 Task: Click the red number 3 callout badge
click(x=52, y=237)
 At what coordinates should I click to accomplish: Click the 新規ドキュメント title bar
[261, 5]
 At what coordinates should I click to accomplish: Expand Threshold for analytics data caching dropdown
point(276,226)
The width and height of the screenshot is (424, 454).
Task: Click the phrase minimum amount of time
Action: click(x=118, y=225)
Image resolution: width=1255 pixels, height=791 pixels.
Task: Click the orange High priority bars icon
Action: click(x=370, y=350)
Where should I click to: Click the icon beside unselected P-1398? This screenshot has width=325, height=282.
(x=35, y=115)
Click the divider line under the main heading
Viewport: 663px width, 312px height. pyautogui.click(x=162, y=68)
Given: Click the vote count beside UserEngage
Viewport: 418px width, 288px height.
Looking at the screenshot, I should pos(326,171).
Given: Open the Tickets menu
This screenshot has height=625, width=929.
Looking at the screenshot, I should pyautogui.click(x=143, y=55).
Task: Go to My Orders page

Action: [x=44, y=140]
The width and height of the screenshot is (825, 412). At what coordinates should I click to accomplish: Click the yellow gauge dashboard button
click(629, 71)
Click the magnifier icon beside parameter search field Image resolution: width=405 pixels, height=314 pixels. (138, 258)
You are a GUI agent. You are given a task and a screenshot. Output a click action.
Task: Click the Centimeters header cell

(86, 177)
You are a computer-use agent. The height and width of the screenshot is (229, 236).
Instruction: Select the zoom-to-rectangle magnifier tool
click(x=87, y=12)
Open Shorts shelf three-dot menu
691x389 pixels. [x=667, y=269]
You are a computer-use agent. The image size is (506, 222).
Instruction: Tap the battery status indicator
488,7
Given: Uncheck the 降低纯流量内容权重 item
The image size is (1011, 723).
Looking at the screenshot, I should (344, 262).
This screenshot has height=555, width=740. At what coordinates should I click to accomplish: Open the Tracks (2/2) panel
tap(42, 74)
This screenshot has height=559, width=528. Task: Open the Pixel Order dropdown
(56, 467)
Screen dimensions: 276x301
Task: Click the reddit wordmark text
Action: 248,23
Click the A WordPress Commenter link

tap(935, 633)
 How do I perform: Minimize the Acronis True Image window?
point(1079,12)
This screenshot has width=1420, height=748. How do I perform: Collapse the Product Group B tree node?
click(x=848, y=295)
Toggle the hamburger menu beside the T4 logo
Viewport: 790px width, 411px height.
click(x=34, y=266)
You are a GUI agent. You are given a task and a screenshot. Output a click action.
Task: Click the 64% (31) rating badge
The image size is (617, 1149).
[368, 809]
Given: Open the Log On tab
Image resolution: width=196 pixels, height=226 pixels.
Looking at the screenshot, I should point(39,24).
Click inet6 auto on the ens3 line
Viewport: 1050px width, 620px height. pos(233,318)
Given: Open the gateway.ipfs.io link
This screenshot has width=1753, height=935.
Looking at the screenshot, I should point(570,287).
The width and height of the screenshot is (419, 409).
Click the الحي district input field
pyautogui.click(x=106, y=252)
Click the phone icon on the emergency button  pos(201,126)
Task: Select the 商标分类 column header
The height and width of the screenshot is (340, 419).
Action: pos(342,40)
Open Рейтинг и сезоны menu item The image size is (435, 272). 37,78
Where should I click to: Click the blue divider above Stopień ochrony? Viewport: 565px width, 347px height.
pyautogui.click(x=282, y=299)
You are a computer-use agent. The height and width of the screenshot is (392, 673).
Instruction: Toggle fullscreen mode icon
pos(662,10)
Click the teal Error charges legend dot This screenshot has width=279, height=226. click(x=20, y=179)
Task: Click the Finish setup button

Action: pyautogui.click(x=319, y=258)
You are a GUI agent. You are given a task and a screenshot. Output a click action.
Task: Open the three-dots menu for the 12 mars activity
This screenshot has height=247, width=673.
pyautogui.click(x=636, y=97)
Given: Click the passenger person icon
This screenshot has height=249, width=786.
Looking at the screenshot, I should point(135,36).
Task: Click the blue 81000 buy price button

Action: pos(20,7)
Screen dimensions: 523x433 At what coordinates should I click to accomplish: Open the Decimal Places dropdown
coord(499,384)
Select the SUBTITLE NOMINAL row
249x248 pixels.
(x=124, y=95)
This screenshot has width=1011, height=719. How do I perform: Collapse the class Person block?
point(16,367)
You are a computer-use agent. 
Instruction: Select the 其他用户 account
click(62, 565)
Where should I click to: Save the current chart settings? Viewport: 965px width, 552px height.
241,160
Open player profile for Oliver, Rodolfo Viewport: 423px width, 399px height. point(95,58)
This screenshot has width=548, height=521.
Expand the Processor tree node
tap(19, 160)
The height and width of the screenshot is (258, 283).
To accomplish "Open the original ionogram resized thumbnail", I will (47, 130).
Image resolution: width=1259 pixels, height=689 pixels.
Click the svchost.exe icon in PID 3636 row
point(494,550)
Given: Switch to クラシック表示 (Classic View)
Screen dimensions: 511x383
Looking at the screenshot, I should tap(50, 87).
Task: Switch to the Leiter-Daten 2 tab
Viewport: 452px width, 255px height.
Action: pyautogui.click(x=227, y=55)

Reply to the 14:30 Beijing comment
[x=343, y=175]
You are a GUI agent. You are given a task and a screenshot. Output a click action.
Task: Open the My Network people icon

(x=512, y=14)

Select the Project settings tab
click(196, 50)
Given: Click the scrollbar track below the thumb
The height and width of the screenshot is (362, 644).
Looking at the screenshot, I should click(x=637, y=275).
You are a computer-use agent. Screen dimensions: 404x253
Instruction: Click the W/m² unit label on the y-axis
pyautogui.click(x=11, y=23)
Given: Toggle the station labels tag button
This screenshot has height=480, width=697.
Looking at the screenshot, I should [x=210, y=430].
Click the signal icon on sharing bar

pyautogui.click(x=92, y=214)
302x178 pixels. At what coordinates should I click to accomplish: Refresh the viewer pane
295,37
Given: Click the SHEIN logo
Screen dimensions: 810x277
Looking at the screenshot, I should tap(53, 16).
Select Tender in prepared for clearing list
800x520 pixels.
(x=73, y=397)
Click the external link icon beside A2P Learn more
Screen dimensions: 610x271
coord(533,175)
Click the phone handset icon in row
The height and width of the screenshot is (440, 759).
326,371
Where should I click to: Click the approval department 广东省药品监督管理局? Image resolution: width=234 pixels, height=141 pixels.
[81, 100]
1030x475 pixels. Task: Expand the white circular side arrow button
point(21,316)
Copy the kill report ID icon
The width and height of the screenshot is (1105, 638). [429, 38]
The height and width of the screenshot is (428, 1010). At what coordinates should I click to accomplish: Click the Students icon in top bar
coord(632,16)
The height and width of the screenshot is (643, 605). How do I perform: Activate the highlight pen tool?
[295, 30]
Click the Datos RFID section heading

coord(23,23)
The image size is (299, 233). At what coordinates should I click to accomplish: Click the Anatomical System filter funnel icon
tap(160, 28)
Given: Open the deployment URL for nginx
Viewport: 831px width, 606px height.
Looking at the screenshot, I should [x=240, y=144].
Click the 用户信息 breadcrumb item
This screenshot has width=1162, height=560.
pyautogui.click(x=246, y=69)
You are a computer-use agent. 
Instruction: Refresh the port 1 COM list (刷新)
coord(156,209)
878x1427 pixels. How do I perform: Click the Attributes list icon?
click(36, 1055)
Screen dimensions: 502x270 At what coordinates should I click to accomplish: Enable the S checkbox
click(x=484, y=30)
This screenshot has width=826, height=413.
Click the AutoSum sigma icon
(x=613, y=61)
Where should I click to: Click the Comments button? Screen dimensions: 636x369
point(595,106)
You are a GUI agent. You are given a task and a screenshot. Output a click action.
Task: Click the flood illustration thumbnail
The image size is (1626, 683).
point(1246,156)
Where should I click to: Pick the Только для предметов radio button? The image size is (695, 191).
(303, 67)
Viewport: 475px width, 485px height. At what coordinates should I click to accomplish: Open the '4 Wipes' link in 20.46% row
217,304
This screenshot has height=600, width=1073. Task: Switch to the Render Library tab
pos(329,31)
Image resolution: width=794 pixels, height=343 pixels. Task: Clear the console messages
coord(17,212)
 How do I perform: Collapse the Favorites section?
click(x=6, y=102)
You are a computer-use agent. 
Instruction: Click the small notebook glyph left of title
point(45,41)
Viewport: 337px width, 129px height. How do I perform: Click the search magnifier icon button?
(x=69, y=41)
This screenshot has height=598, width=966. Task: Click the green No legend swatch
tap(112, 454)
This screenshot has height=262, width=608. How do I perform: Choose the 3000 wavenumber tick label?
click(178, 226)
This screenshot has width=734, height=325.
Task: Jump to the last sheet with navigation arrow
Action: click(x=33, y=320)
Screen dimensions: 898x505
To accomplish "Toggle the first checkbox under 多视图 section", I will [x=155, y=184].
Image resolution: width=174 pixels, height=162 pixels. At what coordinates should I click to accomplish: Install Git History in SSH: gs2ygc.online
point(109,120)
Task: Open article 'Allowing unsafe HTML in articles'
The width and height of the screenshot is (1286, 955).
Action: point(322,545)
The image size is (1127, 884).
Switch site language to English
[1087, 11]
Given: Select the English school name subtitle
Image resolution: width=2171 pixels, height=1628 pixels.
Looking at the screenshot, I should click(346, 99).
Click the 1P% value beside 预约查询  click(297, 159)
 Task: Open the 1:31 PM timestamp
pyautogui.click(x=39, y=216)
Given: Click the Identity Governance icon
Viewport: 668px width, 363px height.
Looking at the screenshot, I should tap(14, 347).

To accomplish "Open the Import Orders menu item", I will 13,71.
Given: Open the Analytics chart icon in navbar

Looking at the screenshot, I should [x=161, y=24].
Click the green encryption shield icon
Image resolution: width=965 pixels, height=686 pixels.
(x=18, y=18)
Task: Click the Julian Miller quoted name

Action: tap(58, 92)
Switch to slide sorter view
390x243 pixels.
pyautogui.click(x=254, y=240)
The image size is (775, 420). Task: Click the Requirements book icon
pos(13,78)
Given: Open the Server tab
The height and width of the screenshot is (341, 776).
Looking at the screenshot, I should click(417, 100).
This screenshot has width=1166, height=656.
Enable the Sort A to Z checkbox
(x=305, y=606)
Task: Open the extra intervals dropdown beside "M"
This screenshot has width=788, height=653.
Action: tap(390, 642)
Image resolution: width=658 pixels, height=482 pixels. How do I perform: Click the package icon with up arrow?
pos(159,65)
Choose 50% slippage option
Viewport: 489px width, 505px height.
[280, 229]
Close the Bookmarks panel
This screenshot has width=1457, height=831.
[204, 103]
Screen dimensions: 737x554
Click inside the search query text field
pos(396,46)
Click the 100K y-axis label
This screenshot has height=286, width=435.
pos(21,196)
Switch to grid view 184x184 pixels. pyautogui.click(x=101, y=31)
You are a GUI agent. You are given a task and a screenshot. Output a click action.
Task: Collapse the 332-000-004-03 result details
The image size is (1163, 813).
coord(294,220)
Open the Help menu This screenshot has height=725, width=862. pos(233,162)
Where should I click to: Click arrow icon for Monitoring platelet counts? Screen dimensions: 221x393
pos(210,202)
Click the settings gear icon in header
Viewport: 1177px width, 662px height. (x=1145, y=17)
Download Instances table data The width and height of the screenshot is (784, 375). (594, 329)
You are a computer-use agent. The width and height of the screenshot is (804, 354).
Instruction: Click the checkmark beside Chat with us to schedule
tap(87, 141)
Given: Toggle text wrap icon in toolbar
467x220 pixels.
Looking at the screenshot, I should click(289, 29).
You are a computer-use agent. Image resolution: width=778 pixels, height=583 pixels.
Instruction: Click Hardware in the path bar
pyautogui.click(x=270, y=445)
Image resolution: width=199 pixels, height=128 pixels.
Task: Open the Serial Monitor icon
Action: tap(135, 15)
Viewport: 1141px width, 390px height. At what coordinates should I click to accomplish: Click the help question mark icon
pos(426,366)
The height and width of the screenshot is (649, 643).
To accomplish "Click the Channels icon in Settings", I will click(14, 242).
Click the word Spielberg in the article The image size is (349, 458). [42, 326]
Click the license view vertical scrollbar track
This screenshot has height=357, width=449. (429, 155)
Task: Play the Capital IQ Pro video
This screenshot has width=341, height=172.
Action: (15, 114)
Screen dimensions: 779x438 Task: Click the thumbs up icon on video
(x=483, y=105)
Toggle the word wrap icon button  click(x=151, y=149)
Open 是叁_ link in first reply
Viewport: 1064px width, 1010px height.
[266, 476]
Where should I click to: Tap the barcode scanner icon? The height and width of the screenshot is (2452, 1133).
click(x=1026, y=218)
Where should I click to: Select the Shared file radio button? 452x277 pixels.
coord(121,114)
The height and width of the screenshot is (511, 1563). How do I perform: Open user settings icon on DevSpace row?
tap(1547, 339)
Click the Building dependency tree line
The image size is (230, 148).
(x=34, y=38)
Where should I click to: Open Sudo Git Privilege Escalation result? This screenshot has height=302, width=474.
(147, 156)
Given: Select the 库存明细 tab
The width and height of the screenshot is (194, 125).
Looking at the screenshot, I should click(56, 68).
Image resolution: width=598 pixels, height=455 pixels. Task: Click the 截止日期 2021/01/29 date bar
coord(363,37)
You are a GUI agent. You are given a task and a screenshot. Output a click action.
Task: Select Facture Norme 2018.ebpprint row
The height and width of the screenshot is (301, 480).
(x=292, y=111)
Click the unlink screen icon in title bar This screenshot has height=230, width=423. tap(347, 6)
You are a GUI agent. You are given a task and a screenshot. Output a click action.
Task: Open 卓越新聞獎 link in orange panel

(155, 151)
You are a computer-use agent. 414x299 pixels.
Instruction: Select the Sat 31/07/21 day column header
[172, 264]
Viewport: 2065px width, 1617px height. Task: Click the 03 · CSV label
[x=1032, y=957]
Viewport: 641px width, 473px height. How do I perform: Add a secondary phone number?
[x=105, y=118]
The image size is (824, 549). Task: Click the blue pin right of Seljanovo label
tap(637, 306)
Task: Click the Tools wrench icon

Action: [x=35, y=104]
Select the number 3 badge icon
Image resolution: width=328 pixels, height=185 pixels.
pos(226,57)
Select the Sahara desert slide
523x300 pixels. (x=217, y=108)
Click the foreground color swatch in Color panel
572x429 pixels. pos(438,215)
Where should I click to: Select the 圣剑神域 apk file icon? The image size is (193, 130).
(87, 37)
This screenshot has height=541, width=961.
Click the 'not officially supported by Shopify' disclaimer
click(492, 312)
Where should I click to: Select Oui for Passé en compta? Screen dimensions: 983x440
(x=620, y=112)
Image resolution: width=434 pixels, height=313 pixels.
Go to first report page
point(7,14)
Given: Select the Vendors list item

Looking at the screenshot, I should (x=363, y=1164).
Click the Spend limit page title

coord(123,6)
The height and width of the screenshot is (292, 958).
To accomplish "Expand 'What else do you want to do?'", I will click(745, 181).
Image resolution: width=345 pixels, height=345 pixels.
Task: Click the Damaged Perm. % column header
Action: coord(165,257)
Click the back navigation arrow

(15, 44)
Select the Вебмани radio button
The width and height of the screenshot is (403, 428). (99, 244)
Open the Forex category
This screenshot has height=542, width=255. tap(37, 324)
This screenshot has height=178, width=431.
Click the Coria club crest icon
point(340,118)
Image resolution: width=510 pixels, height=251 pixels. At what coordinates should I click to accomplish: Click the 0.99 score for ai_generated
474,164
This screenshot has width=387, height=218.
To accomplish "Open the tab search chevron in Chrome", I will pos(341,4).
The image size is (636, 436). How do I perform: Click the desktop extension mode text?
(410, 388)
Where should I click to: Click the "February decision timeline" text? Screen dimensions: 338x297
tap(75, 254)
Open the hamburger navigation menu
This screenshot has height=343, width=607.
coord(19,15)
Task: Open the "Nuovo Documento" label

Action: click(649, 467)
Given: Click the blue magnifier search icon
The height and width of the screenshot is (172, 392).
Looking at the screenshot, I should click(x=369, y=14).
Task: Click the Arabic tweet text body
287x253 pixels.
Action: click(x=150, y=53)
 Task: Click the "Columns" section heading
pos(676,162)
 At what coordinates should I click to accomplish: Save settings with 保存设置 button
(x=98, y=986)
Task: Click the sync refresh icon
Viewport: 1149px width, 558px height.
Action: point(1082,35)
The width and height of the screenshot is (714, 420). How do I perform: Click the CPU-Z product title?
******************************
**YOUR ASSIGNMENT**
Scan the entries above for the line containing "The height and width of the screenshot is (341, 776).", and copy it and all lines after it exactly, down to and including the line containing "You are a computer-use agent. The width".

**ANSWER BOX**
The height and width of the screenshot is (341, 776).
Looking at the screenshot, I should click(417, 100).
This screenshot has width=1166, height=656.
Enable the Sort A to Z checkbox
(x=305, y=606)
Task: Open the extra intervals dropdown beside "M"
This screenshot has width=788, height=653.
Action: tap(390, 642)
Image resolution: width=658 pixels, height=482 pixels. How do I perform: Click the package icon with up arrow?
pos(159,65)
Choose 50% slippage option
Viewport: 489px width, 505px height.
[280, 229]
Close the Bookmarks panel
This screenshot has width=1457, height=831.
[204, 103]
Screen dimensions: 737x554
Click inside the search query text field
pos(396,46)
Click the 100K y-axis label
This screenshot has height=286, width=435.
pos(21,196)
Switch to grid view 184x184 pixels. pyautogui.click(x=101, y=31)
You are a GUI agent. You are given a task and a screenshot. Output a click action.
Task: Collapse the 332-000-004-03 result details
The image size is (1163, 813).
coord(294,220)
Open the Help menu This screenshot has height=725, width=862. pos(233,162)
Where should I click to: Click arrow icon for Monitoring platelet counts? Screen dimensions: 221x393
pos(210,202)
Click the settings gear icon in header
Viewport: 1177px width, 662px height. (x=1145, y=17)
Download Instances table data The width and height of the screenshot is (784, 375). (594, 329)
You are a computer-use agent. The width and height of the screenshot is (804, 354).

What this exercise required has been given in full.